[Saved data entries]
[Start of section]
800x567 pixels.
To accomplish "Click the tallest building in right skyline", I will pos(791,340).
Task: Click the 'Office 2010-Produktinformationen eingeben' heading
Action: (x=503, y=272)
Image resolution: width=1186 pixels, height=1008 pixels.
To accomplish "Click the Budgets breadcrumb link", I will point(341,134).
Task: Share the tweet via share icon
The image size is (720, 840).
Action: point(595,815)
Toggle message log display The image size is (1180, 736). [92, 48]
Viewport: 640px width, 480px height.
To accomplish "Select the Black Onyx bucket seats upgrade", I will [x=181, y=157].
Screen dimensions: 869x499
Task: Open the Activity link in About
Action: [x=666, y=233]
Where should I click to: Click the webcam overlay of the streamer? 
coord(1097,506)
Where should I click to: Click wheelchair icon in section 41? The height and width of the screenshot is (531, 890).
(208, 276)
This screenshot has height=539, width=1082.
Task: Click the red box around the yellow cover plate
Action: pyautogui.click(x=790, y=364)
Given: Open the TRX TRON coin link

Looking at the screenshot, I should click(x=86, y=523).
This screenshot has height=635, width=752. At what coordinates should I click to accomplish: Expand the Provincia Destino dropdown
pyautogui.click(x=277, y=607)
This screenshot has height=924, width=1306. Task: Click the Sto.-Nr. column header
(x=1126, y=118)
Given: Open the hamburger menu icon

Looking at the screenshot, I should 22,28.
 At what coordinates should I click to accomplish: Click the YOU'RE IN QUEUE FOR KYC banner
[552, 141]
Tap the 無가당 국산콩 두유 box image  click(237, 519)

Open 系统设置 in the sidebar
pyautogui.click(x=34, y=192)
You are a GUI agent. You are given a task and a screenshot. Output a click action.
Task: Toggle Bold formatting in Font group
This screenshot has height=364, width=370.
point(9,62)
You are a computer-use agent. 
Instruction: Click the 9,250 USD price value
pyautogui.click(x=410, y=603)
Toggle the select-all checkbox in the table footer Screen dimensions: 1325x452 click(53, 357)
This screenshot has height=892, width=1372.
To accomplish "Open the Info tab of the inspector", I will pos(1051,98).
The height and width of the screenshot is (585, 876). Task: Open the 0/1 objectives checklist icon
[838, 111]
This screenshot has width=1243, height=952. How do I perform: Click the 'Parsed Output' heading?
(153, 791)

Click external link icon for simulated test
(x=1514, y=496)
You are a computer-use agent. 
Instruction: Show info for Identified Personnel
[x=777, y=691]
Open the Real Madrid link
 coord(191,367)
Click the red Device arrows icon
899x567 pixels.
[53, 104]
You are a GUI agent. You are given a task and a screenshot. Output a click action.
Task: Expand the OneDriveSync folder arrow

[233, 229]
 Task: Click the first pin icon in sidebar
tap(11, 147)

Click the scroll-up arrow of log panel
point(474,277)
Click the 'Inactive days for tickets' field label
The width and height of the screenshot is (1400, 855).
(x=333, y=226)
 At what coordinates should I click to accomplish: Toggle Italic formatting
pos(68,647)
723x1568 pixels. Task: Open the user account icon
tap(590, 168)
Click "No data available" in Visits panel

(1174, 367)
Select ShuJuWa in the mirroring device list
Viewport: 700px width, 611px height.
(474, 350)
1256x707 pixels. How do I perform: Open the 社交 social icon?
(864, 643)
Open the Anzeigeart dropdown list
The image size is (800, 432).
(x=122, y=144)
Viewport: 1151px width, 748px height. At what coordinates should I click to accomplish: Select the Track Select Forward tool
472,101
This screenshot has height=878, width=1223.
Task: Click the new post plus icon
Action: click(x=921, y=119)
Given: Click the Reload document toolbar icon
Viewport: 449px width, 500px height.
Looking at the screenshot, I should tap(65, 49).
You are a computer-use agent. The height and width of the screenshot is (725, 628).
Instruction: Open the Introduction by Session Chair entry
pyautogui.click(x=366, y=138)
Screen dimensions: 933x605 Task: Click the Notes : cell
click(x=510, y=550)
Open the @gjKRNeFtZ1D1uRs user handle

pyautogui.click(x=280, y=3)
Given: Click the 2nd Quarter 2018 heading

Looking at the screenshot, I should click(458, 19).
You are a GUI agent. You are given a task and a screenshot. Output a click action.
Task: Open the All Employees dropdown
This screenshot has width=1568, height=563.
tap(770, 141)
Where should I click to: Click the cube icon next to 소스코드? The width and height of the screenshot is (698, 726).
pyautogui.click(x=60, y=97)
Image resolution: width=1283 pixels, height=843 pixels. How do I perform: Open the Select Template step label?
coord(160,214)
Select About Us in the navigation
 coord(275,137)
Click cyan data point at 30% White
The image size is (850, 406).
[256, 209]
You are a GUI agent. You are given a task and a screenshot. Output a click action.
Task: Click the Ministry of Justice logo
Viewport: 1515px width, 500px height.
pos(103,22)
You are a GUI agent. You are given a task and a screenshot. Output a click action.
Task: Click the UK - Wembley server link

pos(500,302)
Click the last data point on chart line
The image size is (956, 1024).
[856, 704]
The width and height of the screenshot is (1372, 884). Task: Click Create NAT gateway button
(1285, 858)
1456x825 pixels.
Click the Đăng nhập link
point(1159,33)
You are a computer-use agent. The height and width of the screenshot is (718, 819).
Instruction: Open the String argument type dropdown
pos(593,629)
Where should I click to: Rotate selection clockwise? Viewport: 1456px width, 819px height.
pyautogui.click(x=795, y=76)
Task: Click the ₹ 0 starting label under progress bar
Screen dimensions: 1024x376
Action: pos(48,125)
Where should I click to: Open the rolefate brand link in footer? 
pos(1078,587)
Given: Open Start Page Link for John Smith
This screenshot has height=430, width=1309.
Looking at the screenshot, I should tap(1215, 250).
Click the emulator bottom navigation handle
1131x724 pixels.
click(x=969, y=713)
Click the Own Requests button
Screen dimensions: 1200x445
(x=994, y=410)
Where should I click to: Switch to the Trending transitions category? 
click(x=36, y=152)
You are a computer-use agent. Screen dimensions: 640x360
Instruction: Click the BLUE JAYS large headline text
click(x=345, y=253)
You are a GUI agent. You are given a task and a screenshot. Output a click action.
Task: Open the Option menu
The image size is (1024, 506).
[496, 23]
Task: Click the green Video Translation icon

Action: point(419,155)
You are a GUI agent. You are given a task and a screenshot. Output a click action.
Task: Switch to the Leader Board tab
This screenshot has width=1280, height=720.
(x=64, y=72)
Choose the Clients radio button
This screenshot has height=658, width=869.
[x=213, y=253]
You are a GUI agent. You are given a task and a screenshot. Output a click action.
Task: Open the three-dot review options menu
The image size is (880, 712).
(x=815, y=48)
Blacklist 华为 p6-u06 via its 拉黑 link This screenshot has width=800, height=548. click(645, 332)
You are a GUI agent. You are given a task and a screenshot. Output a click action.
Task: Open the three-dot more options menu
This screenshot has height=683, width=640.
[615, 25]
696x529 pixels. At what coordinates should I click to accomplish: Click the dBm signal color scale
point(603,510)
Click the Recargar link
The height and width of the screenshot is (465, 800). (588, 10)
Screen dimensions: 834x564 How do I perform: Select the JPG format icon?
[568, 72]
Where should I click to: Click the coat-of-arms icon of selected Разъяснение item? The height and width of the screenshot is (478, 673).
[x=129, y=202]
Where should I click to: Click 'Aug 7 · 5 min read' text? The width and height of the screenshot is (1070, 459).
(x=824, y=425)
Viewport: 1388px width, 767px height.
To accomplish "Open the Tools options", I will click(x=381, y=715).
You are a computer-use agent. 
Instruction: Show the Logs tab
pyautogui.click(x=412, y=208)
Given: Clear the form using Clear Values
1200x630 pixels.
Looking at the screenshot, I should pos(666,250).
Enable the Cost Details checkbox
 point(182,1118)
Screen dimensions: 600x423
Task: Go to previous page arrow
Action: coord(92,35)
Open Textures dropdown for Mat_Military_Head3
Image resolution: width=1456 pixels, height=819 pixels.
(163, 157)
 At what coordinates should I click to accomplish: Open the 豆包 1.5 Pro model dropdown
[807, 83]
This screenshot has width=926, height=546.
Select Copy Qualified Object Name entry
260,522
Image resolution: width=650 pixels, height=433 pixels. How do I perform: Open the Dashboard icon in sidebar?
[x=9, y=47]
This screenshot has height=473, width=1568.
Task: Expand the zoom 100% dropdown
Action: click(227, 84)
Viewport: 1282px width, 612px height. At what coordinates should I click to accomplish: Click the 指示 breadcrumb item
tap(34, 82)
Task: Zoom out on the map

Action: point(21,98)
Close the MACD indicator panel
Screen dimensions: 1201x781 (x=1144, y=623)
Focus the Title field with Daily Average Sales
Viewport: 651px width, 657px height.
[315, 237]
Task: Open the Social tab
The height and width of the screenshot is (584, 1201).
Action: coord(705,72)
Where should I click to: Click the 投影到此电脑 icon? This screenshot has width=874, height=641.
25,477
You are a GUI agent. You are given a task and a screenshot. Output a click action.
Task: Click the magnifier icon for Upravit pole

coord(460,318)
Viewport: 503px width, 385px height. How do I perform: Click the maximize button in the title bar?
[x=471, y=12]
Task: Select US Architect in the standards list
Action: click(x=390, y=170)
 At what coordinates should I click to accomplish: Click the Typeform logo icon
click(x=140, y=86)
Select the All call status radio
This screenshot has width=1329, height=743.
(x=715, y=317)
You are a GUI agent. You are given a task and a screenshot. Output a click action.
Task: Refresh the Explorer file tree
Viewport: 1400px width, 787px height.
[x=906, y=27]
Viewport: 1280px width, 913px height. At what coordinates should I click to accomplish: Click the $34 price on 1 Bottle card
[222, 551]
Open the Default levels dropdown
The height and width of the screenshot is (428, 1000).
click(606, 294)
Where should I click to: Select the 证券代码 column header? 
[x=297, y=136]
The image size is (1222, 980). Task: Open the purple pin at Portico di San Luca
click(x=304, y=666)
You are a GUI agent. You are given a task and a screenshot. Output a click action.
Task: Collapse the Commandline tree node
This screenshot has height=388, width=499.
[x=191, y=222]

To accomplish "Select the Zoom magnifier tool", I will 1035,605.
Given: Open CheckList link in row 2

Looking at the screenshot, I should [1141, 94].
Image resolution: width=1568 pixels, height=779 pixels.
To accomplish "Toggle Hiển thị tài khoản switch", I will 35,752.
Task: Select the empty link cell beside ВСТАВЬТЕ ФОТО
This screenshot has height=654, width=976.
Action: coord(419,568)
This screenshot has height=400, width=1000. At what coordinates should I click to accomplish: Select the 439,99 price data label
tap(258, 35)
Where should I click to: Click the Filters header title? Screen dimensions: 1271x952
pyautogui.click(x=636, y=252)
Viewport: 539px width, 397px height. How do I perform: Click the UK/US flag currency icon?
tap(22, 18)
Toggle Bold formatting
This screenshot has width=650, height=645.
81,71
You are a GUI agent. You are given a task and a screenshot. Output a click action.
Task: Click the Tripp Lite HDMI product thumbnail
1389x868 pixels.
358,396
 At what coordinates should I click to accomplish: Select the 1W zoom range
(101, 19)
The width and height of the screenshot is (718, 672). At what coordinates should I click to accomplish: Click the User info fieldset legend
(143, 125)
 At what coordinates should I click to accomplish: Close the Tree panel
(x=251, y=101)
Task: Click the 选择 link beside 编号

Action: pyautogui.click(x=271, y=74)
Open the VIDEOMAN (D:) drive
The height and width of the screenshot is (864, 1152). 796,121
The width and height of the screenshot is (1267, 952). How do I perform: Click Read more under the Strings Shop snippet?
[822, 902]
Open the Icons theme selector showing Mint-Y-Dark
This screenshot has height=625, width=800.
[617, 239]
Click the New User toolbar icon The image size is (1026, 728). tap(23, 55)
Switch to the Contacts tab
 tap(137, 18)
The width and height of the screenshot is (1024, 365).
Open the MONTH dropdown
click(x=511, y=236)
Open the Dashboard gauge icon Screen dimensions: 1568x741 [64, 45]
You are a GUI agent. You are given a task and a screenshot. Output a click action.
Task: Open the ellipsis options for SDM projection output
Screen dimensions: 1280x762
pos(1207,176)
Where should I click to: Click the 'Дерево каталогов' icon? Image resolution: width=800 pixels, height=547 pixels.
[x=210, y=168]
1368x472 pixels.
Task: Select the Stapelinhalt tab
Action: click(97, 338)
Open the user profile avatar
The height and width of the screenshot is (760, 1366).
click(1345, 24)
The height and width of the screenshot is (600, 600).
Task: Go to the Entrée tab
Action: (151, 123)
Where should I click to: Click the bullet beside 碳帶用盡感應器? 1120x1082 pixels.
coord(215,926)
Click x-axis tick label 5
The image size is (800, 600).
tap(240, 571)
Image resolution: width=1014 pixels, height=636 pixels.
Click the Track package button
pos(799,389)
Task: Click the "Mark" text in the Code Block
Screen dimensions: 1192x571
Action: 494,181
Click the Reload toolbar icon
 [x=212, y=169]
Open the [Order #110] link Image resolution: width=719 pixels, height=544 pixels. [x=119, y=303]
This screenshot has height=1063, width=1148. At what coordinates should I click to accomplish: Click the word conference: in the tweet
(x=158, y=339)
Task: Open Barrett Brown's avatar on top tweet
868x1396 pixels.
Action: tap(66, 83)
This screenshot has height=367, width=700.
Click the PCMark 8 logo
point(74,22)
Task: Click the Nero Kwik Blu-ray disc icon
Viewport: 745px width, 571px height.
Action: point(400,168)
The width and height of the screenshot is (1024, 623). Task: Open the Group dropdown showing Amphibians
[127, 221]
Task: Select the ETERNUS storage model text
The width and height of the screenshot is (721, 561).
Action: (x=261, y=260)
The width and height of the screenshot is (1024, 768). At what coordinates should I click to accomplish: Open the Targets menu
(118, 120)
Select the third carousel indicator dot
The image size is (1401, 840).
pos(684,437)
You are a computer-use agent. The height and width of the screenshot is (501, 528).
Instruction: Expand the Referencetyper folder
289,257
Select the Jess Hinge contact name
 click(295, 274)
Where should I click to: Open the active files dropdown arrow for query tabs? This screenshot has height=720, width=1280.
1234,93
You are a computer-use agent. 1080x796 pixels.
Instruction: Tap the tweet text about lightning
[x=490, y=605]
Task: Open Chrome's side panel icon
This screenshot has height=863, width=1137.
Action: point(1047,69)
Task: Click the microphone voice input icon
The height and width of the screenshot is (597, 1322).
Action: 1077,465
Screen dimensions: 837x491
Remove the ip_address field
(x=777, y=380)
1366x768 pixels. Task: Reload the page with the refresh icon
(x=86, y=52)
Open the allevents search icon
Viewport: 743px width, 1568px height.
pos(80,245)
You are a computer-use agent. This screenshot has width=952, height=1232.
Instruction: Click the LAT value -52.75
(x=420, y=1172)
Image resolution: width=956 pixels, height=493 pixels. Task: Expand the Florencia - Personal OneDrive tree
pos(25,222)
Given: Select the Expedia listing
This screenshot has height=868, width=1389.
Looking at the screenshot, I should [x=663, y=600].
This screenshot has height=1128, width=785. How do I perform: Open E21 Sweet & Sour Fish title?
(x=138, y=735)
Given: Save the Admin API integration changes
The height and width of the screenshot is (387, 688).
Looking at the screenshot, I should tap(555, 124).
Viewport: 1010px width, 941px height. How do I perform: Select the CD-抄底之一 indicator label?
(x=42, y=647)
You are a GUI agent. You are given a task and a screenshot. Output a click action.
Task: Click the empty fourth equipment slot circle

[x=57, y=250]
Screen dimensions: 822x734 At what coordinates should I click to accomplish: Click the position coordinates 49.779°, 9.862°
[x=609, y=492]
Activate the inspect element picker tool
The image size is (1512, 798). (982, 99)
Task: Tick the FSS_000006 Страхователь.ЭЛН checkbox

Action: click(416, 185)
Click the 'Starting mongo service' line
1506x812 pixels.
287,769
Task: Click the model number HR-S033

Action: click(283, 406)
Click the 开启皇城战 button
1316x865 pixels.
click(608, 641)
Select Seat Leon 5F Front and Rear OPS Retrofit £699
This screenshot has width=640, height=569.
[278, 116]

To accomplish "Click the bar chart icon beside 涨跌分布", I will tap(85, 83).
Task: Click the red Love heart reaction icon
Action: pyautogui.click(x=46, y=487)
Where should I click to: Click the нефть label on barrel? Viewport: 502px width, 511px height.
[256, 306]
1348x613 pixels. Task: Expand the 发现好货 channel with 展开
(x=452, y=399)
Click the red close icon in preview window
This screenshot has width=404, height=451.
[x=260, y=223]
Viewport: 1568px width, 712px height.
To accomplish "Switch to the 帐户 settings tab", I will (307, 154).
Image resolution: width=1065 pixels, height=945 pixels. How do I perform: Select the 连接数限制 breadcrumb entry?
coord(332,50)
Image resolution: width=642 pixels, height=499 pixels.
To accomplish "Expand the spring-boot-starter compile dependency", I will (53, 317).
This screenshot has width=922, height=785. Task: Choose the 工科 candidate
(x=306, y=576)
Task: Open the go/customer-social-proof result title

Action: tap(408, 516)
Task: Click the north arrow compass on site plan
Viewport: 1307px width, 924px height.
[End of section]
Beginning with the first line of the entries, repeat each line exactly until you have reproduced the one containing "Viewport: 640px width, 480px height.", and add nothing further.

800x567 pixels.
To accomplish "Click the tallest building in right skyline", I will pos(791,340).
Task: Click the 'Office 2010-Produktinformationen eingeben' heading
Action: (x=503, y=272)
Image resolution: width=1186 pixels, height=1008 pixels.
To accomplish "Click the Budgets breadcrumb link", I will point(341,134).
Task: Share the tweet via share icon
The image size is (720, 840).
Action: point(595,815)
Toggle message log display The image size is (1180, 736). [92, 48]
Viewport: 640px width, 480px height.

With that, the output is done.